Un privilegio per i datori di lavoro ecclesiastici messi alla prova
La Corte di giustizia ha ora deciso su entrambe le questioni e ritiene necessario soppesarle. Tra i due diritti si doveva stabilire un “giusto equilibrio”. Da ciò segue: i datori di lavoro della Chiesa possono effettivamente fare un "requisito relativo alla religione o al credo". Tuttavia, ciò dovrebbe applicarsi solo se tale condizione è "un requisito professionale essenziale, legittimo e giustificato per la rispettiva attività" in considerazione dell'ethos dell'organizzazione "e per l'attività" oggettivamente richiesta dalla natura "o" dalle circostanze del suo esercizio "e È "proporzionato".

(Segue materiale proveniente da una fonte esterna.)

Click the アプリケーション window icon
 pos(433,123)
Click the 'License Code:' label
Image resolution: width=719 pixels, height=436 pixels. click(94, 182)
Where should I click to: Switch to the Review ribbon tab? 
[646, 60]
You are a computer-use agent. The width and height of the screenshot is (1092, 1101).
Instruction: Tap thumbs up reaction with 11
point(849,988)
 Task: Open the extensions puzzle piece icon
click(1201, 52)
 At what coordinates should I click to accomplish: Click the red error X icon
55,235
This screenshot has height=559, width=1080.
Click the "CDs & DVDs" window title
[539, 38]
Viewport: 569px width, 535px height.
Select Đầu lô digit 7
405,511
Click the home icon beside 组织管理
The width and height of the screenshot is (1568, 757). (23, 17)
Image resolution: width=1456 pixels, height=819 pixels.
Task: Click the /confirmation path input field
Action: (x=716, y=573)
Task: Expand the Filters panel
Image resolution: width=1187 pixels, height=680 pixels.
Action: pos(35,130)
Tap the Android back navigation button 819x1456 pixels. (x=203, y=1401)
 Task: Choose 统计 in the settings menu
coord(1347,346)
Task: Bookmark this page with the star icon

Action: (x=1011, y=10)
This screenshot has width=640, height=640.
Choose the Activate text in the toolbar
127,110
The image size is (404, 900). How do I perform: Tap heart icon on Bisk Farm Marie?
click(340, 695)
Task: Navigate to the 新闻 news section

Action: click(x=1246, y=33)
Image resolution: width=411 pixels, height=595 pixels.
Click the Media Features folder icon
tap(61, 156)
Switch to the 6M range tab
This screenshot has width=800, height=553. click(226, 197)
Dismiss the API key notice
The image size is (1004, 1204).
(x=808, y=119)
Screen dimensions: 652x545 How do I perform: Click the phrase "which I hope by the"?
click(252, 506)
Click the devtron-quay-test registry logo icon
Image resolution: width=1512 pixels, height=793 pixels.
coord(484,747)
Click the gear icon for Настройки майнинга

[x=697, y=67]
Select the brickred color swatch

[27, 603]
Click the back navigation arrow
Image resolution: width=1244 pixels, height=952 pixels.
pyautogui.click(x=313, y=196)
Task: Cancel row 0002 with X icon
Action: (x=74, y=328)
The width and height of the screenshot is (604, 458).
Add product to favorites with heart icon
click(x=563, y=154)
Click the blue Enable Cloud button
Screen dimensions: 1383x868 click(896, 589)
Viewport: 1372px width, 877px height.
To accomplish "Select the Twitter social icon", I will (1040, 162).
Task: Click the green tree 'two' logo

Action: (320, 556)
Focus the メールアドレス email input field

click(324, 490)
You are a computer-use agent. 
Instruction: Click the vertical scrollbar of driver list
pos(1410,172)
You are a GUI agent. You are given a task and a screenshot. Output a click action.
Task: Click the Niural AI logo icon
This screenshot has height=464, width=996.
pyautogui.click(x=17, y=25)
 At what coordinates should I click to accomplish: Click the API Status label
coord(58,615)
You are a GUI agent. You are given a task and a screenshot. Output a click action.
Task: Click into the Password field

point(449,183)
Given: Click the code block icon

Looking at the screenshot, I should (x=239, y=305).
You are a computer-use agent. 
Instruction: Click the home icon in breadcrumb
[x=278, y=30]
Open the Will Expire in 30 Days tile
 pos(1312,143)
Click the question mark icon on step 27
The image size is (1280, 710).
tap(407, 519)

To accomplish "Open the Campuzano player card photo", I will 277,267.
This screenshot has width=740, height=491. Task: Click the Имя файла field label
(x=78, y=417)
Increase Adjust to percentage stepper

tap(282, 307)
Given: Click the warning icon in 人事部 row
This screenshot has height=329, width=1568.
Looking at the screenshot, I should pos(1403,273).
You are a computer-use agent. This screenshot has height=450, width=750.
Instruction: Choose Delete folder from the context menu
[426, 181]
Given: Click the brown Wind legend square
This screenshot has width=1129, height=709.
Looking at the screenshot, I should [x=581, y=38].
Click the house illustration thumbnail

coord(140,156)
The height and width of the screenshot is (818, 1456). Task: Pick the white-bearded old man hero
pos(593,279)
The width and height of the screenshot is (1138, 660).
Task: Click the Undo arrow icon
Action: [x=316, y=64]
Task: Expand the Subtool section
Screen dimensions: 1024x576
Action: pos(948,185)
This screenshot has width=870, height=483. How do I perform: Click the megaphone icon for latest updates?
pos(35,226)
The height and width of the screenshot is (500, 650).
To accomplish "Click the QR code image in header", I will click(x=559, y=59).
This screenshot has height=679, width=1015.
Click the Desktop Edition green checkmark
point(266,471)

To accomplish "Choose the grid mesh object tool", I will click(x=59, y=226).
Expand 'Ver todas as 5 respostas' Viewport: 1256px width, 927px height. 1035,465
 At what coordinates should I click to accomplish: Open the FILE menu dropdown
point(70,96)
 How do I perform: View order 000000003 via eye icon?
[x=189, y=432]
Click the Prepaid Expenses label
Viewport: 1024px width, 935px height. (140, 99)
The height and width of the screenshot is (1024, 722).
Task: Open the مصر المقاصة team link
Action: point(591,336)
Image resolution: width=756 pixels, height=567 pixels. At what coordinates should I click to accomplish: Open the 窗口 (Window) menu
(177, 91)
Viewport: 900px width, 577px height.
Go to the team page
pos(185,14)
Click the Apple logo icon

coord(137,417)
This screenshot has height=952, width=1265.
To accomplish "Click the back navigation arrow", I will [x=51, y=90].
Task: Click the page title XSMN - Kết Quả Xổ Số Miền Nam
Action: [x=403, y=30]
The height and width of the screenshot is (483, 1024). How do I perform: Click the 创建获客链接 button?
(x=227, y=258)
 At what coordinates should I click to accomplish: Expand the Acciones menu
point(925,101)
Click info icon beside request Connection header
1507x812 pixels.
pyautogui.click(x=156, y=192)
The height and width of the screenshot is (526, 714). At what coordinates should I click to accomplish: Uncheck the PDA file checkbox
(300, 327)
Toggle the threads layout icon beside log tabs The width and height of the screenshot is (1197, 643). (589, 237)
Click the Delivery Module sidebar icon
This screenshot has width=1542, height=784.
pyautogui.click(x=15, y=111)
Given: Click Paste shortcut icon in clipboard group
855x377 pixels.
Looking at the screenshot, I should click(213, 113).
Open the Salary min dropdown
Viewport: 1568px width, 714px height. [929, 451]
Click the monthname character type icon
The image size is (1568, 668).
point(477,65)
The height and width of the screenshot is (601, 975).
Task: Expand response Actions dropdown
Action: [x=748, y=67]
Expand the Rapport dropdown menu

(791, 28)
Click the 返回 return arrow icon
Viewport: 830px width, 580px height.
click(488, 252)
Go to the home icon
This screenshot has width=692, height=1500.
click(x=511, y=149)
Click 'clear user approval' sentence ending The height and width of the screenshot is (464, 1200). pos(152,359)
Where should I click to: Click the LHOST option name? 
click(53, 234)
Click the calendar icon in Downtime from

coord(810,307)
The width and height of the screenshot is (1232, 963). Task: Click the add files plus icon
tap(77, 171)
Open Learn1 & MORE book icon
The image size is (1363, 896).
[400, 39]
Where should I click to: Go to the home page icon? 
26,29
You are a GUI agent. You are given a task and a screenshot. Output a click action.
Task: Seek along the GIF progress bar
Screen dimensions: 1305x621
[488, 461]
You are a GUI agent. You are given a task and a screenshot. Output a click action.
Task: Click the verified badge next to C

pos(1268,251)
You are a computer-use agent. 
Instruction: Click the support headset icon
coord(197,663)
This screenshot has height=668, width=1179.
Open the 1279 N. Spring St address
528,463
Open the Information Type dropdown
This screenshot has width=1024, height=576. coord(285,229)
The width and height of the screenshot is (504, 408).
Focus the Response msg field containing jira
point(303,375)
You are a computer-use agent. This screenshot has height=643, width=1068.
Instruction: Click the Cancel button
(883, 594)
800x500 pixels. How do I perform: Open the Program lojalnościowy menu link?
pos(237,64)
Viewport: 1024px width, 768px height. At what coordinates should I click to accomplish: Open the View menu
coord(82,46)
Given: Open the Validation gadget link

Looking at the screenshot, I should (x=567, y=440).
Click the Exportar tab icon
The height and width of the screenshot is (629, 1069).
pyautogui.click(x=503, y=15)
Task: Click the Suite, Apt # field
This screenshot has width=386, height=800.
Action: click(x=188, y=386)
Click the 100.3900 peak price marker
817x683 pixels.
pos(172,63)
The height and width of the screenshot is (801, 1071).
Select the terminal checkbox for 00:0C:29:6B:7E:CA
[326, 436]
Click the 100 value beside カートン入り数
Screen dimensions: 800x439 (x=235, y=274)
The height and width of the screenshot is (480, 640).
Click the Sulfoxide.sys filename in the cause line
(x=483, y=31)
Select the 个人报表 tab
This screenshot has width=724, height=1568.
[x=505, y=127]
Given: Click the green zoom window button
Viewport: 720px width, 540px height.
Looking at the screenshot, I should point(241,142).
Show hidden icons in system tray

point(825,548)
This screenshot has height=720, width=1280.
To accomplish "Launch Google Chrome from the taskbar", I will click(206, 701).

In parole povere: il fattore decisivo in futuro è se la posizione pubblicizzata richiede assolutamente che un richiedente appartenga alla chiesa e lo confessi.
I tribunali possono decidere
In caso di controversia, il datore di lavoro della chiesa non può effettuare da solo il bilanciamento. Secondo la Corte di giustizia, i tribunali statali non sono generalmente autorizzati a pronunciarsi sull'ethos dei datori di lavoro ecclesiastici in quanto tali, con il quale è giustificato il requisito della denominazione. Ma nelle controversie legali, un organismo indipendente e in definitiva un tribunale deve essere in grado di decidere sulla questione della necessità della denominazione. La decisione individuale nel caso dell'assistente sociale di Berlino deve ora essere presa dal tribunale tedesco, tenendo conto della sentenza fondamentale della Corte di giustizia europea.